The Massachusetts Attorney General and others are currently advocating for legislation that would accord greater legal weight to the findings of an independent state agency, the Health Policy Commission, on the effects of proposed mergers and acquisitions.[1] Currently, a “Cost and Market Impact Review” report is referred to the Attorney General’s Office if the Health Policy Commission determines that a transaction will likely result in a provider gaining a dominant market share, higher prices for services and increased medical spending. Under the legislation, such a report would be prima facie evidence that a transaction violates the Massachusetts Consumer Protection Act and could be used in an action brought by the Attorney General to block the transaction pending the outcome of litigation.
The bill is only one example of recent efforts to enhance state oversight of transactions in the healthcare sector. A Connecticut law that came into effect last year mandates, among other requirements, that healthcare entities provide advance notification to the Attorney General of transactions that result in a “material change” to the business or corporate structure of a group medical practice.[2] The merger, consolidation or other affiliation of a group practice (defined in the law as two or more physicians) with another group practice of eight or more physicians is included as a material change, as is affiliation of a group practice with a hospital or hospital system.

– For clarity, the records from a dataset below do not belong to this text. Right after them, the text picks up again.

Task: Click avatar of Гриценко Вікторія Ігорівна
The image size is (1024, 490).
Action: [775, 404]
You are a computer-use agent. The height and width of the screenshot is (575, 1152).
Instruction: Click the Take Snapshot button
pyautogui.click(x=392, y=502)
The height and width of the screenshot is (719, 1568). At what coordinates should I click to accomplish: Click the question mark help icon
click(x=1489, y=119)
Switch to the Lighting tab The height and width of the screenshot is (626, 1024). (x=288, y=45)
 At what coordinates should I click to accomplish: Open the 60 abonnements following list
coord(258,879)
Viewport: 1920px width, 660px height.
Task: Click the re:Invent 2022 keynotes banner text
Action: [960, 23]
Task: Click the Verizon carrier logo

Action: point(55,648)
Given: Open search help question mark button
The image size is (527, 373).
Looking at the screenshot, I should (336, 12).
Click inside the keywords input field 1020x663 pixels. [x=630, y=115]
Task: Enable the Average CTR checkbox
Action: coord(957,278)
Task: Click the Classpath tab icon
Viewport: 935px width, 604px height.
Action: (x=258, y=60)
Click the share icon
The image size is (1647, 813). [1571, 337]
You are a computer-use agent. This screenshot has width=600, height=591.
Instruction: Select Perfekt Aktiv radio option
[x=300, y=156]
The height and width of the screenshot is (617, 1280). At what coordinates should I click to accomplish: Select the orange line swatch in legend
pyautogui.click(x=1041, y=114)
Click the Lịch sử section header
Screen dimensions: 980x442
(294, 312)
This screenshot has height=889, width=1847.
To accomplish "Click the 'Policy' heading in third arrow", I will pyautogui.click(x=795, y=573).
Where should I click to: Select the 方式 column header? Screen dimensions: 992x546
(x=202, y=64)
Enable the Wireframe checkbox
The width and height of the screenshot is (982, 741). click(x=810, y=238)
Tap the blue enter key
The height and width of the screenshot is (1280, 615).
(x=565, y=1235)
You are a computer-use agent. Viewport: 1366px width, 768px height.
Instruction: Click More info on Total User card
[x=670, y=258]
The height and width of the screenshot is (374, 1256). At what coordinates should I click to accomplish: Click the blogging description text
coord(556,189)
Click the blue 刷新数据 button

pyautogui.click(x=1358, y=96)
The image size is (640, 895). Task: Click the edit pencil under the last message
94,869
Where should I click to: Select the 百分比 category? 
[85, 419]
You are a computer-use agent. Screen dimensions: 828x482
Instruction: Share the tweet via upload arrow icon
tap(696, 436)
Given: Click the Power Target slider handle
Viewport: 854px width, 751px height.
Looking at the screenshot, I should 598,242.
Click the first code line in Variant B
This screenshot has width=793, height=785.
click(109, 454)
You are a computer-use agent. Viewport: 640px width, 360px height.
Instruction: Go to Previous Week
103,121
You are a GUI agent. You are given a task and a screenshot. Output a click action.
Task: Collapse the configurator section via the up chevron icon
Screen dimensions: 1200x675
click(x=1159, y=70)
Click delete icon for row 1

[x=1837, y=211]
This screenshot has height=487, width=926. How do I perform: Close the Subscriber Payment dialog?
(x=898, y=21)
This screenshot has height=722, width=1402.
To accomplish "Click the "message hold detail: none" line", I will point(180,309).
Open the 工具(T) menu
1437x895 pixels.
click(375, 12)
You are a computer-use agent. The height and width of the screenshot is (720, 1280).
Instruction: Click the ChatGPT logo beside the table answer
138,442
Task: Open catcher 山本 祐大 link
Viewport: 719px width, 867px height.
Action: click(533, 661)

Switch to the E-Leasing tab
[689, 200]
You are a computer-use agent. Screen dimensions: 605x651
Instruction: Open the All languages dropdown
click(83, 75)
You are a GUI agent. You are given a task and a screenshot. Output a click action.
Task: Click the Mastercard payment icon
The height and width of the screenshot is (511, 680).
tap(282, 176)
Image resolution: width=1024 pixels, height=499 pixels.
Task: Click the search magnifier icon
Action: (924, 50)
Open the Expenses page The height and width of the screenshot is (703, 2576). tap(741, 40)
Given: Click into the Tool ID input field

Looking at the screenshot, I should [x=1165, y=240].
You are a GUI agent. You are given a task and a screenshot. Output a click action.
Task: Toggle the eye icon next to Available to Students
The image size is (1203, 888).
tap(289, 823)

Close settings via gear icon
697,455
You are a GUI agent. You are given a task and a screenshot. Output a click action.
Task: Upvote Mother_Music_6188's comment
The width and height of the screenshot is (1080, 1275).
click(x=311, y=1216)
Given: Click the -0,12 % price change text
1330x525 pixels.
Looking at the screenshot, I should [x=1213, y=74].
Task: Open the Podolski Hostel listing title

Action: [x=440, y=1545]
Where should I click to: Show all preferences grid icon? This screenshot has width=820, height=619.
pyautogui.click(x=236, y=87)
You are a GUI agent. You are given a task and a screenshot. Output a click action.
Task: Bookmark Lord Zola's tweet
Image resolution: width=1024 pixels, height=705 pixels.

In New York, regulations pertaining to the Certificate of Public Advantage (COPA), which provides a structure for state supervision of collaborative arrangements including clinical integration agreements, also came into effect in 2014.[3] COPA regulations generally purport to use state oversight to minimize the risk of anticompetitive behavior and immunize approved transactions from state and federal antitrust laws.
Such initiatives may be controversial and subject to pushback by other stakeholders and perhaps more notably, the federal antitrust enforcers themselves. For example, an April 22, 2015 letter from the Federal Trade Commission (FTC) to the New York State Department of Public Health expressed concern that New York’s COPA regulations and authorizing legislation “are based on inaccurate premises about the antitrust laws and the value of competition among health care providers”[4] and then objected to three specific provider systems seeking COPA protection. The FTC asserted that because “procompetitive health care collaborations already are permissible under the antitrust laws, the main effect of the COPA regulations is to immunize conduct that would not generate efficiencies and therefore would not pass muster under the antitrust laws.”
At the state level, the Governor of California vetoed a bill in September of last year that would have allowed the Attorney General to enforce and amend conditions imposed on transactions involving a non-profit healthcare facility beyond the powers already granted to the AG under existing California law.
Attorneys General in the last 10 years have been increasingly involved in antitrust oversight of healthcare from actions under existing law. But we now see increased state legislative activity specifically designed to both increase state oversight of healthcare transactions, coupled with explicit efforts, at least in New York, to extend that increased oversight to the creation of immunity to federal antitrust oversight. Both public and private actors are striving (and in some instances struggling) to achieve an appropriate balance between integration and competition as the healthcare system evolves under the Affordable Care Act. While the mechanisms of oversight selected by states differ, as do the circumstances to which they pertain and even whether they are ultimately enacted, these efforts are a reminder that the U.S. Department of Justice and FTC are not the only bodies scrutinizing mergers and other such activity in the sector.
[1] Information about the bill is available in this press release from the Massachusetts Attorney General’s Office.
[2] More information on Connecticut’s new notification requirements is available here.
[3] More information on New York’s COPA law and regulations is available here.
[4] The FTC letter is available here.
Rachel Landauer is co-author of this article.